On April 17, 1837, the steamboat St. Peter's pulled away from a St. Louis dock and began its annual journey up the Missouri River. Its mission was to deliver supplies to fur trading posts on the upper Missouri.

On that spring day, no one aboard the St. Peter's could have imagined the effect the voyage would have on Western history and the American Indian culture. The steamboat carried a shipment not listed on its manifest--a disease so horrible Indian parents sometimes killed their children to save them from terrible agony. Its scientific name was Variola major. Its common name was smallpox. Many natives knew it as "Rotting Face."

R.G. Robertson details how the smallpox epidemic of 1837-1838 altered the political and social structure of Native American tribes. In less than a year the disease virtually destroyed the Mandan, Hidatsa and Arickara cultures. It claimed entire villages of Blackfeet, stripping that proud nation of its power and wealth, leaving it too weak to stop invasions by other tribes and white settlers.

Before it ran out of human fuel, Rotting Face claimed an estimated 20,000 natives, doing more damage to the Northern Plains dtribes in one year than all the military expeditions ever sent against American Indians.

Robertson details the history of smallpox and the profound impact the disease had in Europe, Asia and the Americas, where it killed or maimed rich and poor, royalty and peasant.

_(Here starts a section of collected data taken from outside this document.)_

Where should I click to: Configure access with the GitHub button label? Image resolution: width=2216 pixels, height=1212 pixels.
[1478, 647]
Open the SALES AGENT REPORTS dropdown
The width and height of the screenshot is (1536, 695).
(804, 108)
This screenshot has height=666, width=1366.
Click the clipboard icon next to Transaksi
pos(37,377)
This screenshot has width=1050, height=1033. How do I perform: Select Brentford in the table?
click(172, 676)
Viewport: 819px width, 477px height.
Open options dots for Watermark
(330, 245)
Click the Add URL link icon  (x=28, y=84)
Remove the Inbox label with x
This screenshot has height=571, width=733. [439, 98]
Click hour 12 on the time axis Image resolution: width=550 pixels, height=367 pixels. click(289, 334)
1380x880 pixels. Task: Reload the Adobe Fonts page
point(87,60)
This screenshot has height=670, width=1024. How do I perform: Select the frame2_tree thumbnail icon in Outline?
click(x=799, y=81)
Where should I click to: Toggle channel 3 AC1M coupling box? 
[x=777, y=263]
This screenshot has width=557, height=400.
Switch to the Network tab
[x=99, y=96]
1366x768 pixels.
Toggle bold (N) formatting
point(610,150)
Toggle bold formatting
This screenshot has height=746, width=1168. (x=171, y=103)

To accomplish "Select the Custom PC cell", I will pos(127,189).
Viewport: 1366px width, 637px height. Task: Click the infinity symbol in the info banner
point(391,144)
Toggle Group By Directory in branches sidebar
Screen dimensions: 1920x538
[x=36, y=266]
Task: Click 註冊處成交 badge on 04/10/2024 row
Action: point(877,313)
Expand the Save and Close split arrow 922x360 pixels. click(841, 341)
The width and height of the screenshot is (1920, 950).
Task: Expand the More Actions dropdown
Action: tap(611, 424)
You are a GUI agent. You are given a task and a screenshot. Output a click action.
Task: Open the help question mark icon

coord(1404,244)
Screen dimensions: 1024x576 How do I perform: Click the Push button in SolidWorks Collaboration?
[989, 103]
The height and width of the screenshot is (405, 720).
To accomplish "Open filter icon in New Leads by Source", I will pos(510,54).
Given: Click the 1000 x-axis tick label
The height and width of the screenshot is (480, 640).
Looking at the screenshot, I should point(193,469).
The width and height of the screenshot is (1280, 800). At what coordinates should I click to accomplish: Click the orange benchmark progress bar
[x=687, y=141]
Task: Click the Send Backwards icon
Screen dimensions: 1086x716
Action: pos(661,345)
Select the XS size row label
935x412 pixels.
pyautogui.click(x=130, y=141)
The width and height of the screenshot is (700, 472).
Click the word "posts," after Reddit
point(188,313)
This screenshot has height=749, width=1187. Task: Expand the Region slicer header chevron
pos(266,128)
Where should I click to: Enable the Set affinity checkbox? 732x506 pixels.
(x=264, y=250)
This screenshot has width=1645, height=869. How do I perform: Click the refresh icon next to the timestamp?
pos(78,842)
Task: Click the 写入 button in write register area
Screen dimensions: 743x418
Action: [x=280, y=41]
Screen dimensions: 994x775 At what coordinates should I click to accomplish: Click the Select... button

Robertson's gripping and graphic account dispels some popular myths about the role of whites in the spread of this devastating disease. ... Read more

Customer Reviews (4)

4-0 out of 5 stars Fills a certain Void in the Historical Literature
R. G. Robertson's Rotting Face: Smallpox and the American Indian relates the 1837-1838 smallpox epidemic that devastated the Native American population. Topic certainly fills a void in the smallpox and Native American literature. Robertson reveals the interdependent relationship between the Native Indians and the settlers' fur trade. Other secondary elements surface as well such as the power of an Indian woman and the amount of interracial mixing that took place outside of the towns.
Robertson tracks every step of the epidemic as smallpox attacked " like a scythe mowing the summer hay." I appreciate the attention to detail in everything from the fur trade hierarchy, to smallpox symptoms to an Indian chief's attire.However, at times the author's pain-staking details prove to be a fault and make for tedious periods in the book.
In addition, the work is written for the general public as essential terms applicable to smallpox and Indian history are clearly defined. Robertson does plainly admit some potential inaccuracies in his statistics and references due to an incomplete record of Native American history. Although he makes this disclaimer, he makes many assumptions and relates them in the format of " No doubt Chardon felt..." and "No doubt Chardon thought...", a bit of an excessive liberty in my opinion.
Despite the criticisms, I would recommend this book because it adds an untold piece to the puzzle of smallpox history and American history.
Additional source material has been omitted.